CMS says a recent edict to state Medicaid programs has partially stanched the ongoing wave of disenrollments in the program, with about 500,000 beneficiaries set to regain coverage they had lost and “many” others protected from disenrollment going forward.
As described in a Sept. 21 summary, 29 states plus Washington, D.C., have acknowledged a systemic glitch in which children and some other household members are disenrolled when they should be automatically renewed.
The summary was published in the aftermath of an Aug. 30 letter to Medicaid administrators in all 50 states in which CMS wrote that a programming error was causing individuals to fall through the cracks when it was time to reenroll. Specifically, the error caused ex parte (i.e., automatic renewal) processes to apply at the family level rather than the individual level.
“As a result,” the letter says, “while a state may have sufficient information during the ex parte process to renew Medicaid or CHIP coverage for some individuals in a multimember household, states are sending renewal forms requesting information for all household members, and, if the renewal form is not returned, states are disenrolling all individuals in the household, including those who should have been determined to be eligible through the ex parte process.”
Concern for children and others
Beneficiary groups that primarily are being affected, according to the letter, include:
- Children in households with at least one adult enrolled in Medicaid
- Eligible individuals in a household in which additional documentation is needed to verify eligibility for other members
CMS required the affected states to pause procedural disenrollments for people in those groups. Failure to comply would leave the states subject to further action by CMS, potentially including an immediate loss of enhanced federal Medicaid funding, which is being phased out during the final three quarters of 2023 following the end of the COVID-19 public health emergency (PHE).
The order was based on a state-by-state assessment of whether Medicaid systems could check eligibility for automatic coverage renewal at the individual level. The review found that 23 states and territories, including Puerto Rico and the U.S. Virgin Islands, could proceed as required.
CMS also found that 29 states and D.C. lacked the capability to conduct automatic renewals at the individual level or were still trying to reinstate those who had been disenrolled contrary to guidelines.
Among states dealing with the issue, Nevada and Pennsylvania estimated that more than 100,000 residents have been affected, while New York put the total at more than 50,000 and eight states (Colorado, Connecticut, Hawaii, Iowa, Kansas, Ohio, Virginia, Wyoming) projected an impact of more than 10,000.
Numbers continue to rise
The 500,000+ enrollees whose enrollment is being protected are a small share of those affected by the so-called Medicaid unwinding, which followed the end of the continuous-enrollment provision that had been in place during the PHE.
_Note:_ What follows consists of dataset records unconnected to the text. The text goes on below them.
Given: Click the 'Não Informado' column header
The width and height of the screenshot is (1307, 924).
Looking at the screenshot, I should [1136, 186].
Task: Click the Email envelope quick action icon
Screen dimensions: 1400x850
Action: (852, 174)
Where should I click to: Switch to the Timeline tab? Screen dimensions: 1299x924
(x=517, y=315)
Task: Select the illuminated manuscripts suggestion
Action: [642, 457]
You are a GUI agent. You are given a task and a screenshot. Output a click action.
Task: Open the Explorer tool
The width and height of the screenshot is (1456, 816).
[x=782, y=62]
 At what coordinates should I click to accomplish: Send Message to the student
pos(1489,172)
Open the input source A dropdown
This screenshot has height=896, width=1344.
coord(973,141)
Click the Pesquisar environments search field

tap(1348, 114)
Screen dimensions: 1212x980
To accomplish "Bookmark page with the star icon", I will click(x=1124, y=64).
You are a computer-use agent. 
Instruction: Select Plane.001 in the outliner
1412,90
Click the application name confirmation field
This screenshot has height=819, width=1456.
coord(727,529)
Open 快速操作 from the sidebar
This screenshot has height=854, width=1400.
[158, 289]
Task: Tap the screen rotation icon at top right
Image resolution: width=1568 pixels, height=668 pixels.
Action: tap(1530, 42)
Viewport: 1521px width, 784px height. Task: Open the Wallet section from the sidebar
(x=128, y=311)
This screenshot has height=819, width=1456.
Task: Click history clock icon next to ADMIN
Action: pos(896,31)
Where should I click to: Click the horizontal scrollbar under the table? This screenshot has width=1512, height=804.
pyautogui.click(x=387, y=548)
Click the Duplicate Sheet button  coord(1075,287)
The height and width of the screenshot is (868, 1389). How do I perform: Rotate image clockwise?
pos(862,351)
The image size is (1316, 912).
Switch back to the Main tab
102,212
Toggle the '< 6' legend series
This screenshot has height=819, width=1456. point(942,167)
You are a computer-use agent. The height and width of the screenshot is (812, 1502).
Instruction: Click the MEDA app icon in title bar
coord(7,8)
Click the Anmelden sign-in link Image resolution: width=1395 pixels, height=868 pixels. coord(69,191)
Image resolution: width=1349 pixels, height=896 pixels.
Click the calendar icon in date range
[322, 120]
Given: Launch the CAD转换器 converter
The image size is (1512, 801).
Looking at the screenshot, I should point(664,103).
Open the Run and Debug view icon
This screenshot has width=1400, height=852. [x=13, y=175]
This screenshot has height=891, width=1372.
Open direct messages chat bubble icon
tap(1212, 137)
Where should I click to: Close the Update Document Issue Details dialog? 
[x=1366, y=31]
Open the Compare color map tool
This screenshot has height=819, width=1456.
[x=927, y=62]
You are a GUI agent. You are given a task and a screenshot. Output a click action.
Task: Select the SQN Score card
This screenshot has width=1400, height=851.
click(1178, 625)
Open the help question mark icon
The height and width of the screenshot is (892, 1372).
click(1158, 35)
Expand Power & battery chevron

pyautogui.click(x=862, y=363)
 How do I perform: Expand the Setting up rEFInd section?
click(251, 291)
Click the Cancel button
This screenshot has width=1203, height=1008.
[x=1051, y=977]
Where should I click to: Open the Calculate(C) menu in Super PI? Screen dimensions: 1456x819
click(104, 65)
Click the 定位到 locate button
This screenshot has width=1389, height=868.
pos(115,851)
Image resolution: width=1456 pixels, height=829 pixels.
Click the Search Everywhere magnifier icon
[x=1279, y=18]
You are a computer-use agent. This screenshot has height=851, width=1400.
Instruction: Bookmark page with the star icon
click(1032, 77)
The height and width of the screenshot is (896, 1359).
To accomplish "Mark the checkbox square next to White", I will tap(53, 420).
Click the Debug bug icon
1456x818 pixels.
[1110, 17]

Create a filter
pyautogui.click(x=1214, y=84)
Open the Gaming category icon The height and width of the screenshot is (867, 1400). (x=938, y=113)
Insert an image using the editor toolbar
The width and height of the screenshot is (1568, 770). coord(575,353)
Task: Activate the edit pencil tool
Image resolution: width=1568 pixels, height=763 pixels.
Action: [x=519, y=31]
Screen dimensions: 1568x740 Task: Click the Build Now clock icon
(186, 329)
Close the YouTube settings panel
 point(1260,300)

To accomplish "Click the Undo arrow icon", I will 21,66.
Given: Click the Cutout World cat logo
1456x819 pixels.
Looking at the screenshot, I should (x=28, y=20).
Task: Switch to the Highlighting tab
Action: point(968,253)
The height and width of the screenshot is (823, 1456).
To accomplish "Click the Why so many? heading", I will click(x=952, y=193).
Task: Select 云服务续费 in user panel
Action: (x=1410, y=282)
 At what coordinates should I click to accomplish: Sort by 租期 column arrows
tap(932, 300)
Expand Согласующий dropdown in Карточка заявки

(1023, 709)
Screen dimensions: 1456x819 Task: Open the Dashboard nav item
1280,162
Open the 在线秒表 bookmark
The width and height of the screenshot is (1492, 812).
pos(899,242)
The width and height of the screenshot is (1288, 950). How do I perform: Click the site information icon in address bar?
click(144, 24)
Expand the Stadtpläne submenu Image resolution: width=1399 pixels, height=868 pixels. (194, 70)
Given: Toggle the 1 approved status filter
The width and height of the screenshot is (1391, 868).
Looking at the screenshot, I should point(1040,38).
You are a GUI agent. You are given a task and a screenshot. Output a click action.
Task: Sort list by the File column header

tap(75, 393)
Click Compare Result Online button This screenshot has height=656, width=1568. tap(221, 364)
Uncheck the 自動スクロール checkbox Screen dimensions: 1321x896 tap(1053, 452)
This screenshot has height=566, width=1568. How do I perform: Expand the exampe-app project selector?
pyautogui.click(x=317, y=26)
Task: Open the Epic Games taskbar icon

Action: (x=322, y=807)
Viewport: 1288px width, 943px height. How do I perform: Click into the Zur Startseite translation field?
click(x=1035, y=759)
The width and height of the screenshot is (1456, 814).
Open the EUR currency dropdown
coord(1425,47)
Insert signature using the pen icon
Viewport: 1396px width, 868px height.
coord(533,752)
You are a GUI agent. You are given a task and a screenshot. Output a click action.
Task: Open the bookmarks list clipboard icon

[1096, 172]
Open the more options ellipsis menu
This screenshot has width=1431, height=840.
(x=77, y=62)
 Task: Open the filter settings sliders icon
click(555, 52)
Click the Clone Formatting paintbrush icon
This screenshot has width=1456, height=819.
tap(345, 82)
The Kaiser Family Foundation’s tracker found that more than 7.4 million beneficiaries had been disenrolled as of Sept. 22, based on reporting from 48 states and D.C. Meanwhile, coverage had been renewed for 12.2 million. Those numbers could increase significantly because eligibility redeterminations are set to continue through the end of the year, with reporting likely to stretch well into 2024 Q1.
The final disenrollment tally is expected to overstate the impact on uninsured rates because many who have lost Medicaid will find coverage through, for example, an employer or healthcare.gov. Some may have gained such coverage while still enrolled in Medicaid.
A key issue for CMS is that among those who had been disenrolled, KFF found 73% of cases happened because of procedural reasons rather than a determination that the enrollee no longer was eligible.
“That [trend] has been very concerning for us,” Daniel Tsai, CMS deputy administrator and director of the Center for Medicaid and CHIP Services, said during a July stakeholder call.
“We see low awareness, among most of our Medicaid enrollees, of what’s happening,” he also said.
KFF also found that among a sampling of 16 states, children represented nearly 1.4 million out of about 3.3 million disenrollments.
The importance of using ex parte renewal procedures can be seen in the share of reenrolled beneficiaries — 54%, according to KFF — whose reenrollment happened through such procedures, which draw on wage information and other available data to renew enrollees without requiring them to take any action.